11.30.2006

sizzlin' cecily

I'm going to be obnoxious again and direct you to my other blog. You can see images and read explanations of what I made (to sell, but didn't, sadly) for the reception we held last night.


Okay, now that that's out of the way...I would post those kinds of images here, but since I do have a whole 'nother website and blog devoted to this particular project, I figured I'd be consistent. Now that the show has been officially received (postcards printed and multiples made) I can shift gears and finish a couple of other projects before my review board on December 13th. I'm actually feeling fairly ready in terms of production. I have a few things I'd like to work on a bit more, but mostly, I'll spend much of the next two weeks just thinking about what I've done and how I'd like my board to go, next semester being my last before thesis pressure kicks in. I've got some ideas for what my thesis show will look like (and a super idea for a title, oddly) and I'm feeling like I had a pretty successful semester, but I've still got a lot of work to do to get there.

I haven't blogged much this semester - only eight or nine posts, about a third of which seem to have been largely devoted to television. But I did have a very blogworthy afternoon on Tuesday. As part of a painting seminar I'm in, we were invited to attend an intimate gallery walkthrough over at the MFA with Cecily Brown. She has a mid-career retrospective up right now, originally organized by the Des Moines Art Center. As we walked through, I definitely got the sense that these kinds of retrospective shows are as much for the artists as they are for the public, students, critics, etc., that make up the art-consuming part of the world. She seemed excited to see her work in the space, older paintings next to more recent work, themes recurring and evolving over time, creating all sorts of possibilities for years and years of future work. It was incredibly inspiring and energizing.

I'm a fan of her work, but I have to admit I was apprehensive about meeting her in person. I guess I've never met a famous artist before (although I heard a couple of my faves speak last year, including Ed Ruscha and Kara Walker...but that's different) but I thought it might be like the often disappointing encounters I've heard folks describe after meeting a famous actor. If anything, meeting the extremely engaging artist in person only increased my respect and admiration for her work (and work ethic). I remember being introduced to her paintings as an undergrad, after her first solo show in New York, when these hot young things from London (Jenny Seville's another one) were painting up a storm, a decade or so after painting had been declared dead for the umpteenth time, when everyone else was still gaga for installation and video art, and at a time when I was just getting serious about this stuff, dabbling in a little figure painting myself.
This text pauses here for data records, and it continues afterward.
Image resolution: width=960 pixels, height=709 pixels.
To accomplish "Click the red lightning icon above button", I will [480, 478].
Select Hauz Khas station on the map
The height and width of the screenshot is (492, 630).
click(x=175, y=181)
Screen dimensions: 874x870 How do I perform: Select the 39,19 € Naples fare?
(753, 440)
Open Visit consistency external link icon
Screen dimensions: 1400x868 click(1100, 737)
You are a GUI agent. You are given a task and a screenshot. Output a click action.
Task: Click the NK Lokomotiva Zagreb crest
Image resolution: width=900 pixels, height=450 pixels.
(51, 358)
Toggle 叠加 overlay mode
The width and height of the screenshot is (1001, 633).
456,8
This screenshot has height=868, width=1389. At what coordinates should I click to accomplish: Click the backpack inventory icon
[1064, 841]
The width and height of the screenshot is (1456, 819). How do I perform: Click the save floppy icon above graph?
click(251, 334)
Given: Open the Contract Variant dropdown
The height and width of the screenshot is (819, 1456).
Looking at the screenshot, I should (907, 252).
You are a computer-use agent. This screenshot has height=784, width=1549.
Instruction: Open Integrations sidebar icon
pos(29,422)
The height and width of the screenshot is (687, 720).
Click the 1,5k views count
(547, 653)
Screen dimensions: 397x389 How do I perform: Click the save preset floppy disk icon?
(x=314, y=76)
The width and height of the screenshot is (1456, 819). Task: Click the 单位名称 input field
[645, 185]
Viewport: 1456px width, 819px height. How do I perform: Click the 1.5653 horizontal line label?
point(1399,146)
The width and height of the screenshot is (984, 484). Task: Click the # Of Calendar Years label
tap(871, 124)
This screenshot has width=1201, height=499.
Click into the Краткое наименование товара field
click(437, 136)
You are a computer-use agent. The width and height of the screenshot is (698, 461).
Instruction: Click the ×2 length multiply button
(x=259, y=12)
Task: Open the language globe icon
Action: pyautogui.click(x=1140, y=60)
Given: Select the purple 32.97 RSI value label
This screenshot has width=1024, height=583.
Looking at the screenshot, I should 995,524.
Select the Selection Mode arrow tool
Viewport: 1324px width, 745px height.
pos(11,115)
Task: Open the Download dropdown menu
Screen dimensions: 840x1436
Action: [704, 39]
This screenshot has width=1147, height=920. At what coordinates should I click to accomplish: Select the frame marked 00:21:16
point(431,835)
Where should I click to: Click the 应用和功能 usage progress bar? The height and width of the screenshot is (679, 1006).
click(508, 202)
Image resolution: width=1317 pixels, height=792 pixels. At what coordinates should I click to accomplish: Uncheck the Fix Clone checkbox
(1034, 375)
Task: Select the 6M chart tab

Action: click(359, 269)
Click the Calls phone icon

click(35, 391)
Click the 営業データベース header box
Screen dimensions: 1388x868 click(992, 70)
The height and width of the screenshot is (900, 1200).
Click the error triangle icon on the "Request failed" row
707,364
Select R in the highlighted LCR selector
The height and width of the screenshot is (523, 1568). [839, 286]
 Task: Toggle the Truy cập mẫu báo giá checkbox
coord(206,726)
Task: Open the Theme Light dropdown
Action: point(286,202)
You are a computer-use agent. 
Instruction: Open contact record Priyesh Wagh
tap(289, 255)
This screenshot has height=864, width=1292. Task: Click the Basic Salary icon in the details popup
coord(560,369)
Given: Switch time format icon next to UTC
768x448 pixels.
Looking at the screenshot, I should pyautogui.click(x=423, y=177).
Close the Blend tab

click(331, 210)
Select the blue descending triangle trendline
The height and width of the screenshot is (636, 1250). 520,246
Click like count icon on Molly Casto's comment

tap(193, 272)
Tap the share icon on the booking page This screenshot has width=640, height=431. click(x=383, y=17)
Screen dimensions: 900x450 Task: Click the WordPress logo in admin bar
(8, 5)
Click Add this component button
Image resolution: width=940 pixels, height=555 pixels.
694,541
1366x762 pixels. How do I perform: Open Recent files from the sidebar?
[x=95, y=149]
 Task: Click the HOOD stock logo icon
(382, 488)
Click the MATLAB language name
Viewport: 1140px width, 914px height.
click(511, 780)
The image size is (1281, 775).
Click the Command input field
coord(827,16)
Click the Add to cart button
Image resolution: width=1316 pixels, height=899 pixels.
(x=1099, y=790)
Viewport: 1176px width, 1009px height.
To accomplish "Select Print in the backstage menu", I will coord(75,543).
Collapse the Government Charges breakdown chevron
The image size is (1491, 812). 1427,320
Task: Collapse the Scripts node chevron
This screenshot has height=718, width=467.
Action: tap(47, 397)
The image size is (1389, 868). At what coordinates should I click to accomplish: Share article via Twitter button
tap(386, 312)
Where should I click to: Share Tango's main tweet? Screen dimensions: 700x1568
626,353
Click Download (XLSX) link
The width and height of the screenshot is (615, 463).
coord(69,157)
So to be able to meet her and hear her talk about her work was definitely a high moment in my academic/art career thus far.

Of course, I think some paintings are better than others. I'm not completely convinced by the more recent, much smaller paintings. I tend to favor the larger works, but I appreciate her reasons for working on a bunch of smaller images. And the question I was too embarassed to ask had a little to do with what she grazed over a number of times in her talk, using animals instead of people in earlier paintings to avoid gender issues, for example. Pretty much everything I read about her brings up her insistent denial that she's taking up a feminist brush, with so many of her resources and inspirations coming from old master paintings and the male-dominated post WWII abstract expressionist tradition. What's most important to her is painting, not that she's a woman painting these kinds of images in this way. And I respect her priorities, but I also think the art world has changed over the last six or seven years (along with the overall political climate) since she first started showing, and that we've become a little lazy when it comes to feminist issues. Undergrads are getting curious about the f-word when older grad students bring it up in critiques. In other words, the younger students don't seem to have a clue about the various waves of the feminist movement (not that I have any idea which wave we're currently in) and its relationship to and effect on visual culture in general. And I think that's kinda scary. So part of me wishes artists like Cecily Brown would take up a feminist brush (or camera, or squeegee, or whatever). It's tricky, that's for sure.